▶ [Items from a dataset]:
☆ ☆ ☆ ☆ ☆ ☆ ☆

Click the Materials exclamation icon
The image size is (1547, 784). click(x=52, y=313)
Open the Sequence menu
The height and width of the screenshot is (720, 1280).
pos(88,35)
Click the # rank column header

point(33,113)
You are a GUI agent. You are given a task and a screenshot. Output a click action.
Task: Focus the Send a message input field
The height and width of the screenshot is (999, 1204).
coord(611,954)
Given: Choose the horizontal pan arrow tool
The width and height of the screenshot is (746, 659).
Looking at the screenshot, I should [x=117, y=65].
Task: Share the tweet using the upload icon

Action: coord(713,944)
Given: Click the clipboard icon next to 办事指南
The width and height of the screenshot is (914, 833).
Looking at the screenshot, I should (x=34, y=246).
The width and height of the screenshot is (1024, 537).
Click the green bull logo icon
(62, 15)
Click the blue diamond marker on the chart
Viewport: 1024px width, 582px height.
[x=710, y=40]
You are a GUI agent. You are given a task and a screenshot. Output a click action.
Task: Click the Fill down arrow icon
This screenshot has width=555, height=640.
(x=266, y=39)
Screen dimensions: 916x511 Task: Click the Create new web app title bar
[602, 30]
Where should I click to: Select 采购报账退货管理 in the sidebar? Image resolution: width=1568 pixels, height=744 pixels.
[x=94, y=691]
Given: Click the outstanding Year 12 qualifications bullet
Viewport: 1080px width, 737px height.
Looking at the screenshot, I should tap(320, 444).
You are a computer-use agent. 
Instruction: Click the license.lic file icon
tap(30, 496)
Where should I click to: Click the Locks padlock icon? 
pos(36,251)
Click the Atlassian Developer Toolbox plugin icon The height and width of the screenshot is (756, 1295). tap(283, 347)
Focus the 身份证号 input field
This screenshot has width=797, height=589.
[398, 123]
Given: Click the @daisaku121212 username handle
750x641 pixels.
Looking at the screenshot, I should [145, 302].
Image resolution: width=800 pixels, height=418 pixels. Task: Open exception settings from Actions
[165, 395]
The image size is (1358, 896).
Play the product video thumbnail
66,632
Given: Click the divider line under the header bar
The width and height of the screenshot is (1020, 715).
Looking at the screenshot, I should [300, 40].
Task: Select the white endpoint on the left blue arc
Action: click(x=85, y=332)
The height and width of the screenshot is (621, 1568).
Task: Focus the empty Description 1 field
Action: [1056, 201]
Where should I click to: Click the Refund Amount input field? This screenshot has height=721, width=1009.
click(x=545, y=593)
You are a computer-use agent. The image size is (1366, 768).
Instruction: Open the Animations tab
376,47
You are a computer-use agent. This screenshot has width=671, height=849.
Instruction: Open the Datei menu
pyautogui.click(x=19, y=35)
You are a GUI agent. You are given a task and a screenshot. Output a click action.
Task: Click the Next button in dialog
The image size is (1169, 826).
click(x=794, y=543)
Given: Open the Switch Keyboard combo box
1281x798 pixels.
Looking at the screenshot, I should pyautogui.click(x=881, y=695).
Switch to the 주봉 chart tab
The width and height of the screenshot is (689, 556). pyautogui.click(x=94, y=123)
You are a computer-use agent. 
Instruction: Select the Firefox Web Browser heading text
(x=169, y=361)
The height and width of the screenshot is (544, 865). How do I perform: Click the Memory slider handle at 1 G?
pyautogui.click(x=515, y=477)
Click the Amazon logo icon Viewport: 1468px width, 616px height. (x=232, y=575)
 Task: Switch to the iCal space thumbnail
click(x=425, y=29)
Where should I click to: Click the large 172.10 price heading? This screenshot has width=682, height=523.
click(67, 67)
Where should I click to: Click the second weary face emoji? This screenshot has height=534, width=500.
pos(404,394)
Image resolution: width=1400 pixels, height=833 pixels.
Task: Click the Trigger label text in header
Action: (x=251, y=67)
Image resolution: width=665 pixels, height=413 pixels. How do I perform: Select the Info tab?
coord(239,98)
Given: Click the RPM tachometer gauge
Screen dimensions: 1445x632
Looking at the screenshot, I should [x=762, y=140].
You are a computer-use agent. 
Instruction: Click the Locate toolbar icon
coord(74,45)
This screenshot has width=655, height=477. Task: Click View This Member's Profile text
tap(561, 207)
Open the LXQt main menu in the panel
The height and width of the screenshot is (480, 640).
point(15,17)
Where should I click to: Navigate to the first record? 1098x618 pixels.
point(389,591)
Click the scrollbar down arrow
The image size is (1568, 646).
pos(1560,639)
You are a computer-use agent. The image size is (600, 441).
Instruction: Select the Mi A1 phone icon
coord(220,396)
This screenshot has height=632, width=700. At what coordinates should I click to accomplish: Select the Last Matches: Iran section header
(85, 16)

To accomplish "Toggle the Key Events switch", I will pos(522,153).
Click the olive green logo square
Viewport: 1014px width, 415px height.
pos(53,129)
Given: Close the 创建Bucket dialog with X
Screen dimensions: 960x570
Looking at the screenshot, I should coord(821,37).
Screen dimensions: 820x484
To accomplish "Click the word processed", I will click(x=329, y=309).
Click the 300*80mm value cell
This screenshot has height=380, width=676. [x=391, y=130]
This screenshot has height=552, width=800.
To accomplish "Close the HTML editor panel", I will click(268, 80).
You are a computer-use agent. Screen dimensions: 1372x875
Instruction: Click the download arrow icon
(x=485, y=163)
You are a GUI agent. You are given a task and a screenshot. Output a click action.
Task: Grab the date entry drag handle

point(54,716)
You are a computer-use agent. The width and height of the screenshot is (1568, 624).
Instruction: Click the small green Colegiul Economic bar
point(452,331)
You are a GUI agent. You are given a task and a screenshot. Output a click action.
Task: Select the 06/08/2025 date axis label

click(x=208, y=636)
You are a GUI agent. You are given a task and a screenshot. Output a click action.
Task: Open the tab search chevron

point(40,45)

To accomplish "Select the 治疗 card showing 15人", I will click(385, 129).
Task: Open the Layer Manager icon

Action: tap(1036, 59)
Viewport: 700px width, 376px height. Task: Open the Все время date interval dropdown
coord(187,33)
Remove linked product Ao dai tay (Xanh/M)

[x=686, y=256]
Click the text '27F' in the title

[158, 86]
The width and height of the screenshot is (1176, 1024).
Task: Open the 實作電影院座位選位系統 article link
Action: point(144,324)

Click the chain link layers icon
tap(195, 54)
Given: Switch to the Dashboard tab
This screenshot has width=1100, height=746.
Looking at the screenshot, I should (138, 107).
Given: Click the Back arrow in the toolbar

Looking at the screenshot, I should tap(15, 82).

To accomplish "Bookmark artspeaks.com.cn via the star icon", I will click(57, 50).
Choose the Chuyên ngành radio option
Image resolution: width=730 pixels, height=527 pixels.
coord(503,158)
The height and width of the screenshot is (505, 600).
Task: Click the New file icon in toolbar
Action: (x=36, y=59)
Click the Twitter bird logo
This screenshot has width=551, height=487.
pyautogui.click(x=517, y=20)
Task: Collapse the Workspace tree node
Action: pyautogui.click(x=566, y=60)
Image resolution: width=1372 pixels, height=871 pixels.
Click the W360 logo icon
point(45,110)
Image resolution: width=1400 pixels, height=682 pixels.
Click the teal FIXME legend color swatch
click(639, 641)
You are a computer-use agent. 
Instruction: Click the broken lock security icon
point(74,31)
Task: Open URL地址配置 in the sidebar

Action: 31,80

☆ ☆ ☆ ☆ ☆ ☆ ☆

▶ [Problem requirements]: In the lines above, locate the string "dialog". Copy every line where it occurs.

▶ [Response]:
Task: Click the Next button in dialog
Given: Close the 创建Bucket dialog with X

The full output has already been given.